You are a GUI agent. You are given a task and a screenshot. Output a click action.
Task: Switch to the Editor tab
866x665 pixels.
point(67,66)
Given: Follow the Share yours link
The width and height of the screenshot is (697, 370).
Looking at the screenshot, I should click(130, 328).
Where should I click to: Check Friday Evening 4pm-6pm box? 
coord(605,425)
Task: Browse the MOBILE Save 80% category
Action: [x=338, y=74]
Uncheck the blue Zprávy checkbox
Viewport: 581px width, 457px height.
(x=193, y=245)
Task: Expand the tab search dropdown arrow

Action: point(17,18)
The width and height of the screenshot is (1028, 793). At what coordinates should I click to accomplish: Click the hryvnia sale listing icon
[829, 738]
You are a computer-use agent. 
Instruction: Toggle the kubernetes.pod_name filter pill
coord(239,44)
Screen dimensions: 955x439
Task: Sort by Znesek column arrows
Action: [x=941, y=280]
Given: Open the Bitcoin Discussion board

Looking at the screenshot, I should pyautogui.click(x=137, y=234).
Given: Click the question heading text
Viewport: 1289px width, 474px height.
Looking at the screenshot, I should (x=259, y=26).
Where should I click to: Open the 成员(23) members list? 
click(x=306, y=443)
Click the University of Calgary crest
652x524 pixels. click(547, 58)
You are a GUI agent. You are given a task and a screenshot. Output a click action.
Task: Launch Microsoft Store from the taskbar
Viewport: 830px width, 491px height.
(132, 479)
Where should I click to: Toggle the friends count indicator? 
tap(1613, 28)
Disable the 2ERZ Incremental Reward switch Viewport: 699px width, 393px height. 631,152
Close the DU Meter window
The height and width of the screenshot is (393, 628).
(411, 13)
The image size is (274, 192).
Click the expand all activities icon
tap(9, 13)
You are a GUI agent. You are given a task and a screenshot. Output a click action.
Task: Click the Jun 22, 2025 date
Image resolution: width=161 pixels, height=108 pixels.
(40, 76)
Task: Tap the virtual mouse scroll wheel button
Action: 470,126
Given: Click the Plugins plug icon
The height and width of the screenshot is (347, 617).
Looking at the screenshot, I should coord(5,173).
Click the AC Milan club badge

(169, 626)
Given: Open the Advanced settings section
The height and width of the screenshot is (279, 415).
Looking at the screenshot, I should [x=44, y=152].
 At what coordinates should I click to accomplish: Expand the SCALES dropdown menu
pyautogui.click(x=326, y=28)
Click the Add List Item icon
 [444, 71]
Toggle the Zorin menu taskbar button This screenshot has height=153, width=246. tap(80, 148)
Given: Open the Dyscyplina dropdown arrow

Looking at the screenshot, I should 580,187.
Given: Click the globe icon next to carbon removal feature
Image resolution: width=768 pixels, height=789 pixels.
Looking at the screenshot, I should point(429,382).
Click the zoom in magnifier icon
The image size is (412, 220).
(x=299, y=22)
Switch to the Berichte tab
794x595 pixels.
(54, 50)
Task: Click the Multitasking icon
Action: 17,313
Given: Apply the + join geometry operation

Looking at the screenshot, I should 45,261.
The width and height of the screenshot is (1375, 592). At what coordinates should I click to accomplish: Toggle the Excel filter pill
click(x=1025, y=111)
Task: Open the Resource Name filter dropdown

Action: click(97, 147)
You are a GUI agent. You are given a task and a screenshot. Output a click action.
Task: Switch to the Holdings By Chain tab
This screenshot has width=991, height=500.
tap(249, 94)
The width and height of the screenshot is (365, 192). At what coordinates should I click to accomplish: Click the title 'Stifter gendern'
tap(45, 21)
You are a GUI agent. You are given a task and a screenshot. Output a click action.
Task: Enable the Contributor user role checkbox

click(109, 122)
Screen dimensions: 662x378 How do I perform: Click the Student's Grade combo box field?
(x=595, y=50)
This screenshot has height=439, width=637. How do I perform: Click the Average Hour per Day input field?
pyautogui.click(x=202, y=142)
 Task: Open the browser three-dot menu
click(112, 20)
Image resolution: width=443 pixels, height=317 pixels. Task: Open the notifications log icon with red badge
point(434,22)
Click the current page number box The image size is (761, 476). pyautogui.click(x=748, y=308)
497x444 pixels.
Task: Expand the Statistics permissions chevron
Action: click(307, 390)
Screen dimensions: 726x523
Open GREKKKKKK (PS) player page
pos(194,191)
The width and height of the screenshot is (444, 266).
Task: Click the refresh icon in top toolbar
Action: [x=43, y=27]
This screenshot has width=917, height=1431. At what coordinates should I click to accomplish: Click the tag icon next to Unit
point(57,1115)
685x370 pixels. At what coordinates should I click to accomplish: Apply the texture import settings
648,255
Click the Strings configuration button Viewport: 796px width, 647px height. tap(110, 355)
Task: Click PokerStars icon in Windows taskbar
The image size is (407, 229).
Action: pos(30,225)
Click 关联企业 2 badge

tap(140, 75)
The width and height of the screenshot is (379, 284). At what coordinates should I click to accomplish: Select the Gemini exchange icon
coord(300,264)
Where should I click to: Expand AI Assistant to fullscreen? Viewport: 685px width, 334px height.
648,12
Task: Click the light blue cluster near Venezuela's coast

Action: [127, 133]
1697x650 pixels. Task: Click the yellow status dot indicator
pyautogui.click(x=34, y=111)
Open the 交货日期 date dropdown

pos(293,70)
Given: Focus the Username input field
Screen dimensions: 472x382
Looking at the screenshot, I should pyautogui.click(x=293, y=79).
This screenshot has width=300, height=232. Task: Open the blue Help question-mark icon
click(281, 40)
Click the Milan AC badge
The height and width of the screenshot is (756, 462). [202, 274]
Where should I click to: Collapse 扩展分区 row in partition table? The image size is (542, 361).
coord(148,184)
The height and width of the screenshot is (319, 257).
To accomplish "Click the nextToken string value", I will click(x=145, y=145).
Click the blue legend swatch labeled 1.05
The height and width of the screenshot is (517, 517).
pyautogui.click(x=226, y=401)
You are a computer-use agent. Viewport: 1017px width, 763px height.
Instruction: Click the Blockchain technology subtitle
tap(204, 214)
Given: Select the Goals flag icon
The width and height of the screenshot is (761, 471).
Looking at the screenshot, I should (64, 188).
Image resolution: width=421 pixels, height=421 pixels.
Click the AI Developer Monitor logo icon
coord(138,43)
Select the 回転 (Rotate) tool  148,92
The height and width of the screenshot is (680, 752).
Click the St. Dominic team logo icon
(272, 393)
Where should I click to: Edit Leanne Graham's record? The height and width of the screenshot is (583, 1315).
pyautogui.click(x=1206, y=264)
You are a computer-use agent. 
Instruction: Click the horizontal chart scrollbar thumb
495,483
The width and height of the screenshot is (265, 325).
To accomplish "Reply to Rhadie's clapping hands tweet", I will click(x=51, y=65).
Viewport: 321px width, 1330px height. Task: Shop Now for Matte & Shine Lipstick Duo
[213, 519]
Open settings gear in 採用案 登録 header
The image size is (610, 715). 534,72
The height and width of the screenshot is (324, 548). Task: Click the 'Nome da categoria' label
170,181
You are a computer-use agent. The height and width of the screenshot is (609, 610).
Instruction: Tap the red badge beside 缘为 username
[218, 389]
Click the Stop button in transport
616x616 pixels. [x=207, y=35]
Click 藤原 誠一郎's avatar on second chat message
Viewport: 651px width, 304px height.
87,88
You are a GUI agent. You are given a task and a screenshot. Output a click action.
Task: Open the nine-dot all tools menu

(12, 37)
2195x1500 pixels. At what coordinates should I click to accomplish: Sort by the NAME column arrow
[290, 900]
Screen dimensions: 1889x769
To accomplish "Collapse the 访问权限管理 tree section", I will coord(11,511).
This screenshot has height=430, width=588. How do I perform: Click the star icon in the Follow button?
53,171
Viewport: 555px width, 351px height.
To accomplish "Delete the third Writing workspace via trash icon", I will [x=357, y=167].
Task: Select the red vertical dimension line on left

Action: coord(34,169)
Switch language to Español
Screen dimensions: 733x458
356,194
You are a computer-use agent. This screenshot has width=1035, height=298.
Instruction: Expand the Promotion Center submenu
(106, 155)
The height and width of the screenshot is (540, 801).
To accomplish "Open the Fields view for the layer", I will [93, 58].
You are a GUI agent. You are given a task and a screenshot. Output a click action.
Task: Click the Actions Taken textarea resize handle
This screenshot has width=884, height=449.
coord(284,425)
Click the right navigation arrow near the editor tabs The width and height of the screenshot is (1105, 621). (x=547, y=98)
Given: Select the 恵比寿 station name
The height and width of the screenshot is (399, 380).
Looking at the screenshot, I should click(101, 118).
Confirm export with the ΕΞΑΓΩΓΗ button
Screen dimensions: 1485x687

+++

There is one span to return: the line holding "Instruction: Expand the" and every line after it through the end of the listing above; please give it exactly and add nothing.

Instruction: Expand the Promotion Center submenu
(106, 155)
The height and width of the screenshot is (540, 801).
To accomplish "Open the Fields view for the layer", I will [93, 58].
You are a GUI agent. You are given a task and a screenshot. Output a click action.
Task: Click the Actions Taken textarea resize handle
This screenshot has width=884, height=449.
coord(284,425)
Click the right navigation arrow near the editor tabs The width and height of the screenshot is (1105, 621). (x=547, y=98)
Given: Select the 恵比寿 station name
The height and width of the screenshot is (399, 380).
Looking at the screenshot, I should click(101, 118).
Confirm export with the ΕΞΑΓΩΓΗ button
Screen dimensions: 1485x687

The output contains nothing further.